Stored data entries
====
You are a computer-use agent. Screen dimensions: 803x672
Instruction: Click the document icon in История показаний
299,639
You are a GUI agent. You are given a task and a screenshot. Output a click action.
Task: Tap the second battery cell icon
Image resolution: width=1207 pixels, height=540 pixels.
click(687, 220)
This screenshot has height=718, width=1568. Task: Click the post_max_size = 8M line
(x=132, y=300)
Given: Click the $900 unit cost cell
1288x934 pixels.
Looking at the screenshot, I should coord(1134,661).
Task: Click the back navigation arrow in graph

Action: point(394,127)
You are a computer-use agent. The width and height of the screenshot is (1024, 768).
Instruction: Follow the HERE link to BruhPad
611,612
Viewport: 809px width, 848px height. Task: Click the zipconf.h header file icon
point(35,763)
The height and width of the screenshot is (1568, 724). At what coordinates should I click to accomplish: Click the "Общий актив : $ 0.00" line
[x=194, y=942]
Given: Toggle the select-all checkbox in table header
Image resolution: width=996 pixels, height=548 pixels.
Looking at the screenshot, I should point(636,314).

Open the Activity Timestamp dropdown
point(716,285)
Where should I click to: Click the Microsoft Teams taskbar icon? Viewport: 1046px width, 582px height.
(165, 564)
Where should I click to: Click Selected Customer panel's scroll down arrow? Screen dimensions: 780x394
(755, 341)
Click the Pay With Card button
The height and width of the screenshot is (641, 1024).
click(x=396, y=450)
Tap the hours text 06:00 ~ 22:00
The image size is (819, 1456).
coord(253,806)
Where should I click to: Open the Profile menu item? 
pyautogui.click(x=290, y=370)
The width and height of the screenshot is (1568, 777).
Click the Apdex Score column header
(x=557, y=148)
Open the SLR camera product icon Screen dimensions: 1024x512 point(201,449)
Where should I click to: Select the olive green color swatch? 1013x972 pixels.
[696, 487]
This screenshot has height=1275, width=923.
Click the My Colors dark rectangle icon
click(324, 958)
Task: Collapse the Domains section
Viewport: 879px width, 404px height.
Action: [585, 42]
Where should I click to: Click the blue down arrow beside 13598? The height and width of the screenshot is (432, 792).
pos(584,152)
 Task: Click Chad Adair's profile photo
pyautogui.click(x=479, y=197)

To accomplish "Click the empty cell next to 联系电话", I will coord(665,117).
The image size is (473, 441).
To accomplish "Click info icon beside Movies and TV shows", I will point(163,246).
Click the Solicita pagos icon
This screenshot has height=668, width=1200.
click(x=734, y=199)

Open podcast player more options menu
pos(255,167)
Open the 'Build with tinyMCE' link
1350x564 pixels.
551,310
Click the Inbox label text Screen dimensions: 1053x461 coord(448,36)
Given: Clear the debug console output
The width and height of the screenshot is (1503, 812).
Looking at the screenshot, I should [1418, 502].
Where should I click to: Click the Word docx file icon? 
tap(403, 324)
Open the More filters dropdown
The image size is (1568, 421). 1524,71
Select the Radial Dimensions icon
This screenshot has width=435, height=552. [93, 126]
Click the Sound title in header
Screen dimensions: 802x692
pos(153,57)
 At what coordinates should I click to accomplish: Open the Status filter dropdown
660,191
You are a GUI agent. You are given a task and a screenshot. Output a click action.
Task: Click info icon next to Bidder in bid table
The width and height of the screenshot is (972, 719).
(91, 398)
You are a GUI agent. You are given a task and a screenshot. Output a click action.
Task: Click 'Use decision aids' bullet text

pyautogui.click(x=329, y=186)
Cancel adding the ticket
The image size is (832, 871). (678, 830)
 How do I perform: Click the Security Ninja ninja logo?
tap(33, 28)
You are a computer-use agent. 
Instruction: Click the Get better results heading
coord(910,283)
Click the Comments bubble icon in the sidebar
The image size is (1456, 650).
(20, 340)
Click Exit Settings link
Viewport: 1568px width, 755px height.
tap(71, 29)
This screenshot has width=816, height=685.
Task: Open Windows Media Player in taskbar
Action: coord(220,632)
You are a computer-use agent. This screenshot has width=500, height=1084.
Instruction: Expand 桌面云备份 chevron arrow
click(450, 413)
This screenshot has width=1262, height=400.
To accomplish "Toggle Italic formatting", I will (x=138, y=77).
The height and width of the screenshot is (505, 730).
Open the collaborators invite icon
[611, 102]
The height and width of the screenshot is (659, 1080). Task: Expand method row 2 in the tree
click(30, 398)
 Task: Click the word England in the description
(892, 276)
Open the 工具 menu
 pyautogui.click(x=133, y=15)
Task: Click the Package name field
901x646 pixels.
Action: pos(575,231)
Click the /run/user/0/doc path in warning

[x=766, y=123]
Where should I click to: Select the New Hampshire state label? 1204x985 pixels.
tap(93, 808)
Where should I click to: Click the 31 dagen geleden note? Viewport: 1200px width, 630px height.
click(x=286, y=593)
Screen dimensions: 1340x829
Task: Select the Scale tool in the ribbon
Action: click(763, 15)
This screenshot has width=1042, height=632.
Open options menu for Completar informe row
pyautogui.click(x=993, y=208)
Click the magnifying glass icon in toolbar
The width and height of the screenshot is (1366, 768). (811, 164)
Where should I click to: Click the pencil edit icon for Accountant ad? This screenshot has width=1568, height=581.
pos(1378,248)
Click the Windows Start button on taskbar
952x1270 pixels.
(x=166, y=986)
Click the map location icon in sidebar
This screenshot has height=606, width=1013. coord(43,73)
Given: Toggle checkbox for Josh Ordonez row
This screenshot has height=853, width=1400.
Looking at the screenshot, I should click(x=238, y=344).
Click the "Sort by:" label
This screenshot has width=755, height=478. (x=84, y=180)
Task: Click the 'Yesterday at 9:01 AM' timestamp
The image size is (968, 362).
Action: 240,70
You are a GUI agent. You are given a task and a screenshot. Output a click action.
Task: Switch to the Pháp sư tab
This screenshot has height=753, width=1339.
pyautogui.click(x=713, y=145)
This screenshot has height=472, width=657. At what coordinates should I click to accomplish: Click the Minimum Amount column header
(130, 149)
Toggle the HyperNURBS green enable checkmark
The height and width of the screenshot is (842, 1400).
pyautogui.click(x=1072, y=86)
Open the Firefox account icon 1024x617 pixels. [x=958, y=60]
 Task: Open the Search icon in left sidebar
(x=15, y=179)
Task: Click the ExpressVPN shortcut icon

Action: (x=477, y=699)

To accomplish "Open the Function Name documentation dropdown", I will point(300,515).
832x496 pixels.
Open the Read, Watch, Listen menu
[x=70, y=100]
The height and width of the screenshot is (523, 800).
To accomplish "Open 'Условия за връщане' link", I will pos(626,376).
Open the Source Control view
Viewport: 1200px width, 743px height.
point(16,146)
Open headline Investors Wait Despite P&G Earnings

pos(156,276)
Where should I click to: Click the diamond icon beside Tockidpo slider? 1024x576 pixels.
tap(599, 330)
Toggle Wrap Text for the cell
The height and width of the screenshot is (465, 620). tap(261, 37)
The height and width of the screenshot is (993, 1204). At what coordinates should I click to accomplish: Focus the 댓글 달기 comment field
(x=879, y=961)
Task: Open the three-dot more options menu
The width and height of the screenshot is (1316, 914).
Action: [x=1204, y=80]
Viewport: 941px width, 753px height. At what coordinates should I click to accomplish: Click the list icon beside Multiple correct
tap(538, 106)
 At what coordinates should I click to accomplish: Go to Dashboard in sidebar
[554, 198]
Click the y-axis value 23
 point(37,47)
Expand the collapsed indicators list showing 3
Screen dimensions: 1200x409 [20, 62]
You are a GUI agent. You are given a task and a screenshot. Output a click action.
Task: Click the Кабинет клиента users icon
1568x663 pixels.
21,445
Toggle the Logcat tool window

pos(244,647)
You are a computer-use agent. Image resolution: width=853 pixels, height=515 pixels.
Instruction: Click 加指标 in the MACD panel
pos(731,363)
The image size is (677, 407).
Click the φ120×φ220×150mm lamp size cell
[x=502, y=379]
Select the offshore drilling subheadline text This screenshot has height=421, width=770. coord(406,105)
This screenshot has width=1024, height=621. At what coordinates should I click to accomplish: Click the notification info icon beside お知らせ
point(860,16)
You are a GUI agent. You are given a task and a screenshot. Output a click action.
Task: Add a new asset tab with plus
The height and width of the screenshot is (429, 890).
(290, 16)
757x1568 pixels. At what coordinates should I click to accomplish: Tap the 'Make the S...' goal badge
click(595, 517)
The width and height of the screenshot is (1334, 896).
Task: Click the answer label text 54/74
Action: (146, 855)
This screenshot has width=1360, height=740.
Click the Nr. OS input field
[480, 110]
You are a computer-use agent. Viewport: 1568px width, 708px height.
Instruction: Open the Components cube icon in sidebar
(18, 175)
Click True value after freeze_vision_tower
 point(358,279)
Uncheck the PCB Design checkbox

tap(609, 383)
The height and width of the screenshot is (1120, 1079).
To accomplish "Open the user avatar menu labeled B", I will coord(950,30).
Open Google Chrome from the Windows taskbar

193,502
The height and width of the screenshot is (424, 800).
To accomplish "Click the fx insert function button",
====
## Problem requirements
Which lines of the records contain "button"? Show each of them.

## Reply to the exercise
Click the Pay With Card button
Click the Windows Start button on taskbar
To accomplish "Click the fx insert function button",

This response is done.